(What to work on) Print each of the entries exactly, leaving nothing out.

::: Available data

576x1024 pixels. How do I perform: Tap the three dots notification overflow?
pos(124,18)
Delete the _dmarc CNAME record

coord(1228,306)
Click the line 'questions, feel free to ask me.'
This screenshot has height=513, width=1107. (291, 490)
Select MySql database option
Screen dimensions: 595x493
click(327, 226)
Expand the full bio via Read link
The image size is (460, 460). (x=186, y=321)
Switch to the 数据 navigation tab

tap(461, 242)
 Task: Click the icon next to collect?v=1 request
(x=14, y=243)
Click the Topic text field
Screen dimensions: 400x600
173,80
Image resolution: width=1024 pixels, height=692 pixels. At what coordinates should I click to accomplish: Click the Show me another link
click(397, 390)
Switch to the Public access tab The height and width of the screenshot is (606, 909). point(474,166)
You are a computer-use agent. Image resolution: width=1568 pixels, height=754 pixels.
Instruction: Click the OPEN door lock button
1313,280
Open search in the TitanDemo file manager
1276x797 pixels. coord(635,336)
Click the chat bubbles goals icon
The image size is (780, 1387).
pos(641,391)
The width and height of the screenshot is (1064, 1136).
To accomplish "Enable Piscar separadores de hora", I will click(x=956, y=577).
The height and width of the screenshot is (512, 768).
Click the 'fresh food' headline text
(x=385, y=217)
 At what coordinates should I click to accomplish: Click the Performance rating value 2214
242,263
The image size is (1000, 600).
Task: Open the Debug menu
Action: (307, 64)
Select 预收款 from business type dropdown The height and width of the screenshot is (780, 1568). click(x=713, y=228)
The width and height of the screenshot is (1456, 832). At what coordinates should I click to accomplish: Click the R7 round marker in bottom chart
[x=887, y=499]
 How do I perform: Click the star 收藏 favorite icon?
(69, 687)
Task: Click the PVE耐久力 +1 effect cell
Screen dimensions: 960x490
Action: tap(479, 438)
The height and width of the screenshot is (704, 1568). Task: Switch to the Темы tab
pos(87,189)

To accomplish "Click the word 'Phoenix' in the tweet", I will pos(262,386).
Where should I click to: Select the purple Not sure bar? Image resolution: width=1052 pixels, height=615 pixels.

::::::

(Output for this exercise)
576x1024 pixels. How do I perform: Tap the three dots notification overflow?
pos(124,18)
Delete the _dmarc CNAME record

coord(1228,306)
Click the line 'questions, feel free to ask me.'
This screenshot has height=513, width=1107. (291, 490)
Select MySql database option
Screen dimensions: 595x493
click(327, 226)
Expand the full bio via Read link
The image size is (460, 460). (x=186, y=321)
Switch to the 数据 navigation tab

tap(461, 242)
 Task: Click the icon next to collect?v=1 request
(x=14, y=243)
Click the Topic text field
Screen dimensions: 400x600
173,80
Image resolution: width=1024 pixels, height=692 pixels. At what coordinates should I click to accomplish: Click the Show me another link
click(397, 390)
Switch to the Public access tab The height and width of the screenshot is (606, 909). point(474,166)
You are a computer-use agent. Image resolution: width=1568 pixels, height=754 pixels.
Instruction: Click the OPEN door lock button
1313,280
Open search in the TitanDemo file manager
1276x797 pixels. coord(635,336)
Click the chat bubbles goals icon
The image size is (780, 1387).
pos(641,391)
The width and height of the screenshot is (1064, 1136).
To accomplish "Enable Piscar separadores de hora", I will click(x=956, y=577).
The height and width of the screenshot is (512, 768).
Click the 'fresh food' headline text
(x=385, y=217)
 At what coordinates should I click to accomplish: Click the Performance rating value 2214
242,263
The image size is (1000, 600).
Task: Open the Debug menu
Action: (307, 64)
Select 预收款 from business type dropdown The height and width of the screenshot is (780, 1568). click(x=713, y=228)
The width and height of the screenshot is (1456, 832). At what coordinates should I click to accomplish: Click the R7 round marker in bottom chart
[x=887, y=499]
 How do I perform: Click the star 收藏 favorite icon?
(69, 687)
Task: Click the PVE耐久力 +1 effect cell
Screen dimensions: 960x490
Action: tap(479, 438)
The height and width of the screenshot is (704, 1568). Task: Switch to the Темы tab
pos(87,189)

To accomplish "Click the word 'Phoenix' in the tweet", I will pos(262,386).
Where should I click to: Select the purple Not sure bar? Image resolution: width=1052 pixels, height=615 pixels.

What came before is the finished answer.